Task details
Write out the entries below exactly. End with the line that contains "Given: Click the タイプ".

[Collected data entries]
==================================================

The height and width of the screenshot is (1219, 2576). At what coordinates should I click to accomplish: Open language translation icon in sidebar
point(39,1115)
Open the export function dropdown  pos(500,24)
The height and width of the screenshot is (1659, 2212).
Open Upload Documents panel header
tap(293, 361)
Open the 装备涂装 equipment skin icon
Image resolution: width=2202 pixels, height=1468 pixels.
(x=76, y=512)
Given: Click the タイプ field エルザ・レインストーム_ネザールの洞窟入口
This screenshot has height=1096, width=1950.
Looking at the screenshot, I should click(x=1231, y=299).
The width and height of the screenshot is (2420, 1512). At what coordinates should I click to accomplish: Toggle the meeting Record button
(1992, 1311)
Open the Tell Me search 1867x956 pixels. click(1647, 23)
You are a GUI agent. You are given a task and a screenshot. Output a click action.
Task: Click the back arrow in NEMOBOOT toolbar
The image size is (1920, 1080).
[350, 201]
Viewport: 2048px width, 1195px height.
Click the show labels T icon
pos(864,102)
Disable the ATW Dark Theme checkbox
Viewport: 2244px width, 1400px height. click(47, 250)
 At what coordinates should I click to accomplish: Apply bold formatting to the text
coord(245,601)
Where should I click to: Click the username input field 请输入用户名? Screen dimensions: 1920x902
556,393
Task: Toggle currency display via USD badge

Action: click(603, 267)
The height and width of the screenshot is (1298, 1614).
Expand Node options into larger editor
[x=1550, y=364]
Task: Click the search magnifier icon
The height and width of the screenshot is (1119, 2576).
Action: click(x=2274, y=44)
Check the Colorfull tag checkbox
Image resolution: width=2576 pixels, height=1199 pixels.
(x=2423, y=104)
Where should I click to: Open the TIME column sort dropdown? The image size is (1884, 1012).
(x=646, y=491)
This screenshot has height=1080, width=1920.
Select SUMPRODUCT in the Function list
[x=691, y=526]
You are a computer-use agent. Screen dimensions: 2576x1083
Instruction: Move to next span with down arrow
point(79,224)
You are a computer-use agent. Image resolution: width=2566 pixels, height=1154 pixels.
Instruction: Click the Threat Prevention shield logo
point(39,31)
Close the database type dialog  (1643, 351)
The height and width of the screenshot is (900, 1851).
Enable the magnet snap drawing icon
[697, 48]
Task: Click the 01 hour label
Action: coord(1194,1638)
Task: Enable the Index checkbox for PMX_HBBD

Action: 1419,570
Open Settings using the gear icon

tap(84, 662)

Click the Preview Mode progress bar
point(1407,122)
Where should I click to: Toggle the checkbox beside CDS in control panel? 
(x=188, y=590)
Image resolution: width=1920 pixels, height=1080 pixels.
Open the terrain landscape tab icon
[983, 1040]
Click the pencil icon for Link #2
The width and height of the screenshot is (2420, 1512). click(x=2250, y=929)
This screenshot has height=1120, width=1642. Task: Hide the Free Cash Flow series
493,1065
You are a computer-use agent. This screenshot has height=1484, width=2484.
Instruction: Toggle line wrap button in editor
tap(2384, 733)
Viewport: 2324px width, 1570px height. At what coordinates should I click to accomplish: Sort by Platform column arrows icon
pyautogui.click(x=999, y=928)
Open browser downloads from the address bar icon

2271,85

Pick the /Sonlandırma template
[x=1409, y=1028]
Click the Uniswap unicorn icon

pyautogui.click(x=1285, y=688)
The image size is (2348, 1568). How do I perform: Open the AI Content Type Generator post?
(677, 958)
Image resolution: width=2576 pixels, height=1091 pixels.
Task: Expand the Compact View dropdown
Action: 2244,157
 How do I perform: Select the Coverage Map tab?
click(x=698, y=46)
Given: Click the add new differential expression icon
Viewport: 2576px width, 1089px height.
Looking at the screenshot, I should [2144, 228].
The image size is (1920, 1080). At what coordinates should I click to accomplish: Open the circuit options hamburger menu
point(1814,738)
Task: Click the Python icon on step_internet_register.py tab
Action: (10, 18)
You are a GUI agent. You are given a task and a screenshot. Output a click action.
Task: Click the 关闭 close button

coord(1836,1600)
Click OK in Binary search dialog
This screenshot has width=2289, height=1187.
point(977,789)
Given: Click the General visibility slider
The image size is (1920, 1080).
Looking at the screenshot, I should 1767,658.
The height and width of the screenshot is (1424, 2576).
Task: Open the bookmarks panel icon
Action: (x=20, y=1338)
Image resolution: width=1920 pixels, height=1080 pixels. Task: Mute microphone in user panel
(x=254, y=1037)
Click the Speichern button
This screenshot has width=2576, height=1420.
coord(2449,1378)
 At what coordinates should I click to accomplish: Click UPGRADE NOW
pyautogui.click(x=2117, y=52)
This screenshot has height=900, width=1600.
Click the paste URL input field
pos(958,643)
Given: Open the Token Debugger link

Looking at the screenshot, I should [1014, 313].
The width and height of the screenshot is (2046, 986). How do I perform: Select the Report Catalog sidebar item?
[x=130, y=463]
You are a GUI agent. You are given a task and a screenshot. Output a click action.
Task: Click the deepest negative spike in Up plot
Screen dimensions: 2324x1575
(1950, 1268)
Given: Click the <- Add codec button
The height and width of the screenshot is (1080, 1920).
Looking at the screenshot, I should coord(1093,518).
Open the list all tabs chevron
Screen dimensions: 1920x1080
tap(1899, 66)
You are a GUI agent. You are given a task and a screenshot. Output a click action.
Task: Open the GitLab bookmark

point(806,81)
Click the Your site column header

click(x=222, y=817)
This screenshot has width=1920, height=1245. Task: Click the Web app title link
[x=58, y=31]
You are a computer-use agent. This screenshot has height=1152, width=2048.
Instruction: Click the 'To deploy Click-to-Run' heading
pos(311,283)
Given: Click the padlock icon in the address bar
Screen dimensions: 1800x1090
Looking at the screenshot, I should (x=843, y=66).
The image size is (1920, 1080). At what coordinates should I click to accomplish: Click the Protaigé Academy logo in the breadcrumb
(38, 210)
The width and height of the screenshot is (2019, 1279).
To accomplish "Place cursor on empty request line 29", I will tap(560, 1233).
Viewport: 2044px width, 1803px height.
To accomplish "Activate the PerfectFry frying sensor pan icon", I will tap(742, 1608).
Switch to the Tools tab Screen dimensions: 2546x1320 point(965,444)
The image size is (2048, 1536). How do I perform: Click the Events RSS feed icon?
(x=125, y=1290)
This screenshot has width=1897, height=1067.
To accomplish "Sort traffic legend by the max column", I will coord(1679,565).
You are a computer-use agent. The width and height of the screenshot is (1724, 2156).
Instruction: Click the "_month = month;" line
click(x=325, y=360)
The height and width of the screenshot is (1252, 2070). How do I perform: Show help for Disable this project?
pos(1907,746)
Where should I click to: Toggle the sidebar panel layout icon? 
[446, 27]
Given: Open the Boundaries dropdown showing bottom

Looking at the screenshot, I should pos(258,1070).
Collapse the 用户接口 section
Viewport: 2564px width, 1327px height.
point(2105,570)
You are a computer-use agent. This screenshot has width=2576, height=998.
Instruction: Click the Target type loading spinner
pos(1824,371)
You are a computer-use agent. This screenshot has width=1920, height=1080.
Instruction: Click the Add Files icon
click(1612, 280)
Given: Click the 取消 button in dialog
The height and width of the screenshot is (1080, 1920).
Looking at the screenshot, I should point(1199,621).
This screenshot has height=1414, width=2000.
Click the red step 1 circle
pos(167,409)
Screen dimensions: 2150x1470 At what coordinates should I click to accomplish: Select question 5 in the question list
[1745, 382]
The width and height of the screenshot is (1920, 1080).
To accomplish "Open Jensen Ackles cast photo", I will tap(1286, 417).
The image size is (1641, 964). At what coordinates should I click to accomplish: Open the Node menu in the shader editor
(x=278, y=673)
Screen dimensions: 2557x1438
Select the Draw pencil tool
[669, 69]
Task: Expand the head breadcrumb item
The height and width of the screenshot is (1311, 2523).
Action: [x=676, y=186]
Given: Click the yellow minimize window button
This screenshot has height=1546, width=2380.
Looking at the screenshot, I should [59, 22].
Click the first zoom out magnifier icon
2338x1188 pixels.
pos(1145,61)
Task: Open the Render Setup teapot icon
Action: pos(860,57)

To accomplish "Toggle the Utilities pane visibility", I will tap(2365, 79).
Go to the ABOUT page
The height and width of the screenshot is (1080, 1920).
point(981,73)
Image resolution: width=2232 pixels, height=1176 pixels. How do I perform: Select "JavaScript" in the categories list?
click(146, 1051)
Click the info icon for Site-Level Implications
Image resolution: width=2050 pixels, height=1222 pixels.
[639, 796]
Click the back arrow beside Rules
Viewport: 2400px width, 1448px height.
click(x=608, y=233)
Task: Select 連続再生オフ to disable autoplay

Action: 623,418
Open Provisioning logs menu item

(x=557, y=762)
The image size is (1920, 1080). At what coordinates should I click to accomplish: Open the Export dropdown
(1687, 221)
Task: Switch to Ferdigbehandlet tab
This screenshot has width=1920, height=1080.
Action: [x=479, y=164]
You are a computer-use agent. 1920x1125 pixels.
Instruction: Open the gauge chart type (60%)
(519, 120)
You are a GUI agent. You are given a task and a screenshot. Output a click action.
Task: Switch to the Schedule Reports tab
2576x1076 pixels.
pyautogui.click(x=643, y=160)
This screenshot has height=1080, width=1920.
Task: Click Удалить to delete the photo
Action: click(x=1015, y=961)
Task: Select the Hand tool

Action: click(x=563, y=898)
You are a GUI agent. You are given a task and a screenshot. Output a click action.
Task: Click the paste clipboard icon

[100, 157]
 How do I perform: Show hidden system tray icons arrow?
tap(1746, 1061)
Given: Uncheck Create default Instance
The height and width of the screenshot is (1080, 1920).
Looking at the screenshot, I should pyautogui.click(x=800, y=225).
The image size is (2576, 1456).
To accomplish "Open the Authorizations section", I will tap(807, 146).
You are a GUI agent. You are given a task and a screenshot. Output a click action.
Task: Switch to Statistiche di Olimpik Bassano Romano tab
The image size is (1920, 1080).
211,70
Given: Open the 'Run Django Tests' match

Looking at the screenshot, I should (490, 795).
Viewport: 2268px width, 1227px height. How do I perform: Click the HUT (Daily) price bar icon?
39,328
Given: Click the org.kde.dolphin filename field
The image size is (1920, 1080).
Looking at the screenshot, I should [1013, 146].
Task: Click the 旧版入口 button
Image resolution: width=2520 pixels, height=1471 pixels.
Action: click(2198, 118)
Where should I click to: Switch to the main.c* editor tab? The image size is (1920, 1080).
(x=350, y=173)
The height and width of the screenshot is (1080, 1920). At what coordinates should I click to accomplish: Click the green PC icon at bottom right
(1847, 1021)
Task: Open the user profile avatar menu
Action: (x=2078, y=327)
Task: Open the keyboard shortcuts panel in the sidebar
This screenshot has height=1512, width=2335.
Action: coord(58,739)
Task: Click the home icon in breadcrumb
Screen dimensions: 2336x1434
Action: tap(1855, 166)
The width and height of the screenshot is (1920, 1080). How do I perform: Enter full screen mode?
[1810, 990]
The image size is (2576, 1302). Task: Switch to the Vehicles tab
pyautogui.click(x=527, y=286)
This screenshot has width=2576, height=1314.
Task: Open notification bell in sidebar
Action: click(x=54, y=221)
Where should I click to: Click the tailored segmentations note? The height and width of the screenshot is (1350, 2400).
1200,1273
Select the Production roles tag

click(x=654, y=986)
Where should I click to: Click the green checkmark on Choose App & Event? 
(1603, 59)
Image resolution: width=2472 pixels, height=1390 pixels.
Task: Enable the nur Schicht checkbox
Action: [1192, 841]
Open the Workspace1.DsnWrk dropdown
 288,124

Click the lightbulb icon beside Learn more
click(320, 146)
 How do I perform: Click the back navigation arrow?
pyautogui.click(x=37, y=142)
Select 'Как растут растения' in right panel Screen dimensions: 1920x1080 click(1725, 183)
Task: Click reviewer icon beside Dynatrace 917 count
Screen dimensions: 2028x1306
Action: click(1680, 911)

==================================================

Task response
The height and width of the screenshot is (1219, 2576). At what coordinates should I click to accomplish: Open language translation icon in sidebar
point(39,1115)
Open the export function dropdown  pos(500,24)
The height and width of the screenshot is (1659, 2212).
Open Upload Documents panel header
tap(293, 361)
Open the 装备涂装 equipment skin icon
Image resolution: width=2202 pixels, height=1468 pixels.
(x=76, y=512)
Given: Click the タイプ field エルザ・レインストーム_ネザールの洞窟入口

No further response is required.